Materials and Methods
Twenty nine, 32mm diameter, metal-on-moderately cross-linked polyethylene bearings (MarathonTM) inserted into Ti-6Al-4V shells (Pinnacle®) were tested in this study. All products were manufactured by DePuy Synthes, Warsaw, Indiana, USA. Following a retrieval study seven different damage patterns were defined, and these were applied to the femoral heads using a four-degree-of-freedom CNC milling machine (Figure 1). The ProSim 10-station pneumatic hip joint simulator (Simulation Solutions, UK) was used for experimental wear simulation using standard gait cycles and testing each experimental group for 3 million cycles.
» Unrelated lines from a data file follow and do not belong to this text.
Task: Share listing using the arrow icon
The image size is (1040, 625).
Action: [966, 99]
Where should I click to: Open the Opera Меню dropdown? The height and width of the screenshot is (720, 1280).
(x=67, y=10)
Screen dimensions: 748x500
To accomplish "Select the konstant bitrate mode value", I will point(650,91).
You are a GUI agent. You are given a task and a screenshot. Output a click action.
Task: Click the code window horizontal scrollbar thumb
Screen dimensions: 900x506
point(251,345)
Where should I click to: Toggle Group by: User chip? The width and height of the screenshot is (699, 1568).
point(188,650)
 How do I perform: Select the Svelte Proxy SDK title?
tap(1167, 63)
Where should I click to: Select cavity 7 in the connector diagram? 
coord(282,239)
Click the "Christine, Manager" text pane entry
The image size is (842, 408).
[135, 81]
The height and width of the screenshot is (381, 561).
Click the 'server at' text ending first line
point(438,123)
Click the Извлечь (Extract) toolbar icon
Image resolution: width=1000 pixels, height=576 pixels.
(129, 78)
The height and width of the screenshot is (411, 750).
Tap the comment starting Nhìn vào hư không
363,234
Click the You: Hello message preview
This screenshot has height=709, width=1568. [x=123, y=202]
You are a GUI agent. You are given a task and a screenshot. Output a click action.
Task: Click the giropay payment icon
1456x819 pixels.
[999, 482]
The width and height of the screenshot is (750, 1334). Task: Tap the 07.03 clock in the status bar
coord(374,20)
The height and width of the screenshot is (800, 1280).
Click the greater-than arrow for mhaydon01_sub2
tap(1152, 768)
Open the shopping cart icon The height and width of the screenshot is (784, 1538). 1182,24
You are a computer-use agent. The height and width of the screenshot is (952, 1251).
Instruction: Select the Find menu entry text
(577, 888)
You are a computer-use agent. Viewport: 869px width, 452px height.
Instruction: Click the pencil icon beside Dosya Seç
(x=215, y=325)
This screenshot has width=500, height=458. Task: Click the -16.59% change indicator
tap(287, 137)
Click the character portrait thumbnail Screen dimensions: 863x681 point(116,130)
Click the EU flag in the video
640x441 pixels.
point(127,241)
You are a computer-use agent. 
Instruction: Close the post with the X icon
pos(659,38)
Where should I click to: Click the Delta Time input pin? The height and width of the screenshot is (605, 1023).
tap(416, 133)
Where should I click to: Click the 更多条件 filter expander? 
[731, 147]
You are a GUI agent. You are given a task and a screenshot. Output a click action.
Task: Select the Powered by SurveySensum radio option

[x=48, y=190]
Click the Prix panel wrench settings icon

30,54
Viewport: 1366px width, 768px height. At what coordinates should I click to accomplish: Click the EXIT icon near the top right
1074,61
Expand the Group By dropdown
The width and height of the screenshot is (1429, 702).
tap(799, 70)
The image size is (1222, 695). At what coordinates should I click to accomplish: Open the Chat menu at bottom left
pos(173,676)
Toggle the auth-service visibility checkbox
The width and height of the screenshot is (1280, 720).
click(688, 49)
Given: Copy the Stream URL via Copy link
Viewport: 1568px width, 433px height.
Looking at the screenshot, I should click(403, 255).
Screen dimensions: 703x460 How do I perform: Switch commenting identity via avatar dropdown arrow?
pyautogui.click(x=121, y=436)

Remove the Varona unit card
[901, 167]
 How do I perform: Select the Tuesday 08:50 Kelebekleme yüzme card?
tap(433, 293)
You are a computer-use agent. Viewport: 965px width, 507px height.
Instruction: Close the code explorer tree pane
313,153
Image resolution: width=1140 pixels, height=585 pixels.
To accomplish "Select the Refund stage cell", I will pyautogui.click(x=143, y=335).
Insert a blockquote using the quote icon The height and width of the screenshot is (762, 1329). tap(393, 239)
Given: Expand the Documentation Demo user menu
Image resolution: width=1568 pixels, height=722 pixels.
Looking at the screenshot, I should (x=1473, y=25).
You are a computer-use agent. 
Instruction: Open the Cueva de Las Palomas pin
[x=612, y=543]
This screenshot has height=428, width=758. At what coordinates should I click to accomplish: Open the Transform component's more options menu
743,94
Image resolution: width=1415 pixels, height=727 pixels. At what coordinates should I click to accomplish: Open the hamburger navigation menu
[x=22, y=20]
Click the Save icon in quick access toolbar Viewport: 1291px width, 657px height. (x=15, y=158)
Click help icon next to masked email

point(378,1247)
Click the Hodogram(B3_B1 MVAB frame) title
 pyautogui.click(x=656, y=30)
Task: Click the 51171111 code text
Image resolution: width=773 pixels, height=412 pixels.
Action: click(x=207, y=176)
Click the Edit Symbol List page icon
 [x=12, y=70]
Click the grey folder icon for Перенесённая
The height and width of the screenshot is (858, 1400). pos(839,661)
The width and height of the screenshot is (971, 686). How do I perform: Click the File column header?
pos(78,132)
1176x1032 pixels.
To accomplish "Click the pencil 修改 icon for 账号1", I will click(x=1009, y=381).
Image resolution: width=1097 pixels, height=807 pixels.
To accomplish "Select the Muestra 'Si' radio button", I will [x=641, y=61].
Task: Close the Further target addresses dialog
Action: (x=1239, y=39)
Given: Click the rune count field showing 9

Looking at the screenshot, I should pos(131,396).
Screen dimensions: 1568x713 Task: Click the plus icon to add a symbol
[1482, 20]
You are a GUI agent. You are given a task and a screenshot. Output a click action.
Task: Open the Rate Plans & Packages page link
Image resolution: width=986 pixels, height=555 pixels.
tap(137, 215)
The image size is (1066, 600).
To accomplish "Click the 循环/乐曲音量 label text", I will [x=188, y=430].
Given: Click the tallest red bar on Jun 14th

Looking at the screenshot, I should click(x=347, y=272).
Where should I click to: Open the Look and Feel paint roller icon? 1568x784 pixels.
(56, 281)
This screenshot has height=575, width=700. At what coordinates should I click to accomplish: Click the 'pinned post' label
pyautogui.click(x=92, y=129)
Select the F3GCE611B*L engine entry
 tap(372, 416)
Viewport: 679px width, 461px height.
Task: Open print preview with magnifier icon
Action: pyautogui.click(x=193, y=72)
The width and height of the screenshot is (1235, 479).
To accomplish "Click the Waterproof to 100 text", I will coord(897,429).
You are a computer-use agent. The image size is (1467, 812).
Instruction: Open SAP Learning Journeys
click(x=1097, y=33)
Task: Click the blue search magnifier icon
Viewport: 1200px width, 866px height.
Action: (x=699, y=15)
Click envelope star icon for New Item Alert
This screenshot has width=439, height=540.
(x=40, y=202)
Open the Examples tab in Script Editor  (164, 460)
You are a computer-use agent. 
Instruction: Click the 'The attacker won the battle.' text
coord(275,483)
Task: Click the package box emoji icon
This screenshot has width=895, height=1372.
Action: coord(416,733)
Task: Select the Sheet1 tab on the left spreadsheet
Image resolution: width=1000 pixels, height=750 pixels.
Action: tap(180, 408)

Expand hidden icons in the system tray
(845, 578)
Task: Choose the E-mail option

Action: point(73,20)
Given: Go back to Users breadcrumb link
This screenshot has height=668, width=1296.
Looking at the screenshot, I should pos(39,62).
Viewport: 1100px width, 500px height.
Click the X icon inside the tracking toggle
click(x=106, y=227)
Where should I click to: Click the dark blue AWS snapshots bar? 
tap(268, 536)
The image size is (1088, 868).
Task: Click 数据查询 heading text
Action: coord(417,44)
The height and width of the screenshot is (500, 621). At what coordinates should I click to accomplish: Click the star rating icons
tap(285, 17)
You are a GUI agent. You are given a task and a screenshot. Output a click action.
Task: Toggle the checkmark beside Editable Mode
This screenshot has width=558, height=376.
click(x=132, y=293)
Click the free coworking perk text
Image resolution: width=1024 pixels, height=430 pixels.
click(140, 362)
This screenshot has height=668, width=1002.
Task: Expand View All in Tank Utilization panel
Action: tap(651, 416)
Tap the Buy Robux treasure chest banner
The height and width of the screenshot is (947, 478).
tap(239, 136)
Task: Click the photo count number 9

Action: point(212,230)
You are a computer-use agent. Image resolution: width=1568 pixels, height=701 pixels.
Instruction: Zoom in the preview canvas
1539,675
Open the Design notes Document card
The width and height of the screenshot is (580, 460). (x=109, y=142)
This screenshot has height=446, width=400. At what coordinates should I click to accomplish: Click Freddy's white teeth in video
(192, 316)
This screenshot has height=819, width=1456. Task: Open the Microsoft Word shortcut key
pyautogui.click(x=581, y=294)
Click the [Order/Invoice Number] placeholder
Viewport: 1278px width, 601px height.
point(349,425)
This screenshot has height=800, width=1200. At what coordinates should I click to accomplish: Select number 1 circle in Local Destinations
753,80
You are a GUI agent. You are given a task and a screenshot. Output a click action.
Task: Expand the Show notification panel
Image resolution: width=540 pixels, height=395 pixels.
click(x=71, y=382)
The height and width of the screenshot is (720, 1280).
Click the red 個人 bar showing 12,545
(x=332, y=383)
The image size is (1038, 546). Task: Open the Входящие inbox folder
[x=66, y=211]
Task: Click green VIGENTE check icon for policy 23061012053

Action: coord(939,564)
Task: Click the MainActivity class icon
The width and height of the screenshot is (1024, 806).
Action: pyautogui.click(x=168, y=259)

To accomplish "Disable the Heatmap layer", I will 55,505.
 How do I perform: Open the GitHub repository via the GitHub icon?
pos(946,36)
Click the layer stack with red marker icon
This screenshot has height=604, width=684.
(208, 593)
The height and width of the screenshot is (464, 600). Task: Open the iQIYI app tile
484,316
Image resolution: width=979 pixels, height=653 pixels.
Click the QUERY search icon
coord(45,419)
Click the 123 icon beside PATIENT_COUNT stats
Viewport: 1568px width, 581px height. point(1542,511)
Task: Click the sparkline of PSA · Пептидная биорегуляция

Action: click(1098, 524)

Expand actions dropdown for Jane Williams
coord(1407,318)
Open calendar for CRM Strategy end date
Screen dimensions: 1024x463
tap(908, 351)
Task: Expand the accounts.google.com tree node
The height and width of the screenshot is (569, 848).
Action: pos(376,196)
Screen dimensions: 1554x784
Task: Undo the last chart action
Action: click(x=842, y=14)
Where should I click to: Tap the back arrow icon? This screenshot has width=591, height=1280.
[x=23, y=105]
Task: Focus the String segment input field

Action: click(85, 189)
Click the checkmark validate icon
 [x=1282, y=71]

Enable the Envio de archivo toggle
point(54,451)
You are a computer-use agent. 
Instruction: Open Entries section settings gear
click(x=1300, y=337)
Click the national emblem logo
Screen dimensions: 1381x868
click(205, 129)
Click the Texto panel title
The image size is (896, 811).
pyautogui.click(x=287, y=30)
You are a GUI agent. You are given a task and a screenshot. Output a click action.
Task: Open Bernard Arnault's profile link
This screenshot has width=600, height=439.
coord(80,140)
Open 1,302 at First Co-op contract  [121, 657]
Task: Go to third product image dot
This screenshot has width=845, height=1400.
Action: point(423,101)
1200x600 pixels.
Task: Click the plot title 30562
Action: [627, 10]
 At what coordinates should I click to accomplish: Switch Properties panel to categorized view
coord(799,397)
The acetabular cups were inclined at 35° on the simulator (equivalent to 45° in vivo). The wear volumes were determined using a microbalance (Mettler-Toledo XP205, Switzerland) at one million cycle intervals. Statistical analysis used was one way ANOVA followed by a post hoc analysis with significance taken at p<0.05.
Results
Different damage patterns accelerated the wear of polyethylene at different rates (Figure 2). The moderately scratched and severely scratched heads caused a 2 fold (p<0.01) and 5.5 fold (p<0.01) increase when compared to the wear rate of the undamaged head group. However, the scraped damage caused a lower increase than the scratched heads, with a 1.4 fold (p=0.2) increase for the moderately scraped heads and 2.6 fold (p<0.01) increase for the severely scraped heads. The moderate hybrid and severe hybrid groups resulted in a similar increase to the scraped heads with 1.8 fold (p<0.01) increase with the moderate hybrid and 3 fold (p<0.01) increase with the severe hybrid. The wear of polyethylene against the mild hybrid and retrieved heads was not significantly different (p= 0.9) to the wear against undamaged heads.
Discussion
A standardised protocol for generating in vitro damage representative of clinically occurring damage on femoral heads for preclinical testing purposes is needed. The wear rates of polyethylene liners articulating against the retrieval heads were similar to those articulating against the undamaged femoral heads. This study has shown the variations in wear rate of polyethylene bearing under different damage patterns generated in vitro. The wear prediction computational model predict similar trends of the wear acceleration reported in the experimental study.